WHAT THE TASK ASKS:
Give back the entries exactly, ending with the "Expand the account" line.

Dataset entries:
***
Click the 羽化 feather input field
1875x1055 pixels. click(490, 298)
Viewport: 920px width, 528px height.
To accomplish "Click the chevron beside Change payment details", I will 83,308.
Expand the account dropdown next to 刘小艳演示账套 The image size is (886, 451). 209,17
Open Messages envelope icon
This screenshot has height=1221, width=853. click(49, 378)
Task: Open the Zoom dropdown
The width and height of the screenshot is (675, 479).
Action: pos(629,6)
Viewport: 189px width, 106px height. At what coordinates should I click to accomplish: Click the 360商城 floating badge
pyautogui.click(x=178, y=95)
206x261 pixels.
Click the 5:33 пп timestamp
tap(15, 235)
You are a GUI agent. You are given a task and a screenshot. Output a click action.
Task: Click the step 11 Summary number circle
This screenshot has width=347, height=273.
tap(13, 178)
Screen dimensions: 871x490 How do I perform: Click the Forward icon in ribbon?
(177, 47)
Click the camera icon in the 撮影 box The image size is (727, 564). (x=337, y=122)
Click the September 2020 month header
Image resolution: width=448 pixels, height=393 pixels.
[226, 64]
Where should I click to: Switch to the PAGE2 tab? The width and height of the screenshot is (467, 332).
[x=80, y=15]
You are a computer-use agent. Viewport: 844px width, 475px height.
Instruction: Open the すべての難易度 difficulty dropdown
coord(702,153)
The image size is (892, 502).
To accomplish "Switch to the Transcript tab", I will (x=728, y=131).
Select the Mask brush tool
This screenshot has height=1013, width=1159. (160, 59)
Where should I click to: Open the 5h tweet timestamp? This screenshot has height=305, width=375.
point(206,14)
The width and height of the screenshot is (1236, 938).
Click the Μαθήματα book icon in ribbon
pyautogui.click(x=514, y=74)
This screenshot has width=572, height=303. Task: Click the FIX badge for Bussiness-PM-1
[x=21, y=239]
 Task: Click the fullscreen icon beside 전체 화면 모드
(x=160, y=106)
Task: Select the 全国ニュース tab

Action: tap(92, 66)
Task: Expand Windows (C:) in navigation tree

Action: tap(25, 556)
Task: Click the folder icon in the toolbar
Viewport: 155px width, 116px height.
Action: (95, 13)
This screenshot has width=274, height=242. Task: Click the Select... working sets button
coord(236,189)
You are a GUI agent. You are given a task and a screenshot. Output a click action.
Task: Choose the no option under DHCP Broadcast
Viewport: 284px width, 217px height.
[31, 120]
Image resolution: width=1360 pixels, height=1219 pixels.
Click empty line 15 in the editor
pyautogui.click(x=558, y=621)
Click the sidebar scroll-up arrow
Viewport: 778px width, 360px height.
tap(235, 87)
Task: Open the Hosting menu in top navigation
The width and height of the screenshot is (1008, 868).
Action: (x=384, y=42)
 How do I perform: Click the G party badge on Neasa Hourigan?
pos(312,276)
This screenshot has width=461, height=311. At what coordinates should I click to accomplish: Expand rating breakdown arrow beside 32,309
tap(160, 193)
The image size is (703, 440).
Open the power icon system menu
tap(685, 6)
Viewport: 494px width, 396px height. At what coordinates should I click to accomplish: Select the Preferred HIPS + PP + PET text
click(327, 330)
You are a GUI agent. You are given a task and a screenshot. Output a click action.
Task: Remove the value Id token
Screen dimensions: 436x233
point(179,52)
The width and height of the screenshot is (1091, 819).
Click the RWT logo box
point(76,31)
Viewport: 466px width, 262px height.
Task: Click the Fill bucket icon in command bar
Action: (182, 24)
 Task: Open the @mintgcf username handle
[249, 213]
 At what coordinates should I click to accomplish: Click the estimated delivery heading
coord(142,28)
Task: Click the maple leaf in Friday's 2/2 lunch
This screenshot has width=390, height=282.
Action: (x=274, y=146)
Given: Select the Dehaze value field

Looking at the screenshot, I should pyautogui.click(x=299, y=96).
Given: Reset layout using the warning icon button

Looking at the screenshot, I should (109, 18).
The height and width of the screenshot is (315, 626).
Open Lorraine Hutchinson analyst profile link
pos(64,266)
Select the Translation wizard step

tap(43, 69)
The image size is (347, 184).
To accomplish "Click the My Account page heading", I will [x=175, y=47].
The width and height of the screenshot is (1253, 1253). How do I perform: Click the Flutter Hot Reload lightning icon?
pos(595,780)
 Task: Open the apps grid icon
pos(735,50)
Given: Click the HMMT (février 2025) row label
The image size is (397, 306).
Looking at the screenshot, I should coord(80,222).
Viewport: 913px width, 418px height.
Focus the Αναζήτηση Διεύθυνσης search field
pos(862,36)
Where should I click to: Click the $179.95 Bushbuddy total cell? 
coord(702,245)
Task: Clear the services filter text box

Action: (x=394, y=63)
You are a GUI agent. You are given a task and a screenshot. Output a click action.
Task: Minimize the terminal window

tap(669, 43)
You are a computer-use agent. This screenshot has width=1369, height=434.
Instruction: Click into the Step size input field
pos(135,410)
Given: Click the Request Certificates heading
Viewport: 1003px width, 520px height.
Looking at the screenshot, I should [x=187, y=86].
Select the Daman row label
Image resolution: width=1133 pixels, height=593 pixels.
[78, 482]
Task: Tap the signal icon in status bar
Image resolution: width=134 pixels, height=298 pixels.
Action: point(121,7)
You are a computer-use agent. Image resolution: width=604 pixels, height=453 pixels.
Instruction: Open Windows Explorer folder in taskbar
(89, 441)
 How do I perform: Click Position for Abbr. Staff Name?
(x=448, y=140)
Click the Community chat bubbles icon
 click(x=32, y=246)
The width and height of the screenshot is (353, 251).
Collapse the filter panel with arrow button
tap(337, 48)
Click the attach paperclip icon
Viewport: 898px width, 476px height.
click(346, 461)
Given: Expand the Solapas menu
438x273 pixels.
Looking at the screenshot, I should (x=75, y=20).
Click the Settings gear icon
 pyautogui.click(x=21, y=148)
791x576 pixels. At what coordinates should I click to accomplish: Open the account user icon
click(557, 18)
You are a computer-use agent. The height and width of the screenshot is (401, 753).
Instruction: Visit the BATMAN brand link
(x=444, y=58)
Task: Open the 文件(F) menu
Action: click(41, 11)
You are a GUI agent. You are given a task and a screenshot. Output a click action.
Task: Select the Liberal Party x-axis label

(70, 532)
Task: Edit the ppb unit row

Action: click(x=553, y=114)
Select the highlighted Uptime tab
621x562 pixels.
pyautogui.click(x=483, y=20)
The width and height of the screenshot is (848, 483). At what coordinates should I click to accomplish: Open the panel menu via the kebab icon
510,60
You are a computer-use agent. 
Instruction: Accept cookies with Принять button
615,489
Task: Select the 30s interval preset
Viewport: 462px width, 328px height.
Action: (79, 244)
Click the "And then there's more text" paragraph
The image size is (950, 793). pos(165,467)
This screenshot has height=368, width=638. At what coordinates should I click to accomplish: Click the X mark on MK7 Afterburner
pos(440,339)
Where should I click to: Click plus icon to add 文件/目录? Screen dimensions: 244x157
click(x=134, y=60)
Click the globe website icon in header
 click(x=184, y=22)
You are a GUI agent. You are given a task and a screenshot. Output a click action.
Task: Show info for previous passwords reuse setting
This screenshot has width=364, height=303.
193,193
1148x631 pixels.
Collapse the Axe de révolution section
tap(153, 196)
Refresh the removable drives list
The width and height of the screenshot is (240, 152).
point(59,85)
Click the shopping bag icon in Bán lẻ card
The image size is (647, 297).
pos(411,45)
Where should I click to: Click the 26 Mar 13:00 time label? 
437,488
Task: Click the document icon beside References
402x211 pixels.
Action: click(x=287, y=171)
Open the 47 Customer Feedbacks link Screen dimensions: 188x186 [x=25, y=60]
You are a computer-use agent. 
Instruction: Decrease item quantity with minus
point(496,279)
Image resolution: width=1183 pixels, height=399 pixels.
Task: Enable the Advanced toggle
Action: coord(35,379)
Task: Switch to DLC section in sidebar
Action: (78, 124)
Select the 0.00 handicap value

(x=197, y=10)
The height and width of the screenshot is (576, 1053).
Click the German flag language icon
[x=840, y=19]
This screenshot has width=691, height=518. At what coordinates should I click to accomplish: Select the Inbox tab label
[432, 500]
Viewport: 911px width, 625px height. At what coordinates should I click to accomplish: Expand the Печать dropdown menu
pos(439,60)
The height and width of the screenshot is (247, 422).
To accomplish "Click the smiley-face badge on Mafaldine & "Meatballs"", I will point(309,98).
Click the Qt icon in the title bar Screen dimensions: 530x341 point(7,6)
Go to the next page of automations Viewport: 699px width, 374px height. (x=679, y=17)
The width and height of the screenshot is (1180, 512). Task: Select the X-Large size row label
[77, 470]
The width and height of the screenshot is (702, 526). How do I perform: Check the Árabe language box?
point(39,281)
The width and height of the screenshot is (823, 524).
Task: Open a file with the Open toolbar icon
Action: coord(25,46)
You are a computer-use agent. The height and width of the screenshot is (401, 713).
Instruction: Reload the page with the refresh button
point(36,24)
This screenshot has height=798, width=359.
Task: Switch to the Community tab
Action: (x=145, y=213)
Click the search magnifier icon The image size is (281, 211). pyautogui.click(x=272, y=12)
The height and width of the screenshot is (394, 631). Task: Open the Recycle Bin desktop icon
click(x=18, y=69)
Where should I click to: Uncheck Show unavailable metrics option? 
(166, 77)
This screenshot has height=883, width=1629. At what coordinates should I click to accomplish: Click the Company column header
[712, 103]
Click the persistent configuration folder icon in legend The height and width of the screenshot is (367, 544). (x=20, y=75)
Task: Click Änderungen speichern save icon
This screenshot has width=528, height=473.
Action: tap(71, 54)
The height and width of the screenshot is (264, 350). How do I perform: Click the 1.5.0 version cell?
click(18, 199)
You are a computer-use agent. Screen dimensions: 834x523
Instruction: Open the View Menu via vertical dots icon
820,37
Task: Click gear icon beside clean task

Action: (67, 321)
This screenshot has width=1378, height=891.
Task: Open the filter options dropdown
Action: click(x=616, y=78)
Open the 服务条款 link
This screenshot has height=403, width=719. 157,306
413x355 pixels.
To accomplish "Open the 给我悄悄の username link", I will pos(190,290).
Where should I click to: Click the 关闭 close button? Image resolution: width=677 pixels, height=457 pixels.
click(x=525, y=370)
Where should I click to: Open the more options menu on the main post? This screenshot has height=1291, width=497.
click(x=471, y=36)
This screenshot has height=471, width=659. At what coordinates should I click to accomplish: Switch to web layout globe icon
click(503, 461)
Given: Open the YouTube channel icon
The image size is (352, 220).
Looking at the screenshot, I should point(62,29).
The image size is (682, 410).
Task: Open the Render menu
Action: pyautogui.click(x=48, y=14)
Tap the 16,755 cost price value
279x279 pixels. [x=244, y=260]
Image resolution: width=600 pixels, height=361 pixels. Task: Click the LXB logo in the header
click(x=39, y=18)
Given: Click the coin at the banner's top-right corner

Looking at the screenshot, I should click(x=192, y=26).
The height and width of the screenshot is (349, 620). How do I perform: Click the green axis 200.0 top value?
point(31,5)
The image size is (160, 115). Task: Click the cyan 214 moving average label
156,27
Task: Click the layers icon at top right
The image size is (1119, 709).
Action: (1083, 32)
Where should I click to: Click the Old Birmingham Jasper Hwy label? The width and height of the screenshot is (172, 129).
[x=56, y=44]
***
ANSWER TO THE EXERCISE:
Click the 羽化 feather input field
1875x1055 pixels. click(490, 298)
Viewport: 920px width, 528px height.
To accomplish "Click the chevron beside Change payment details", I will 83,308.
Expand the account dropdown next to 刘小艳演示账套 The image size is (886, 451). 209,17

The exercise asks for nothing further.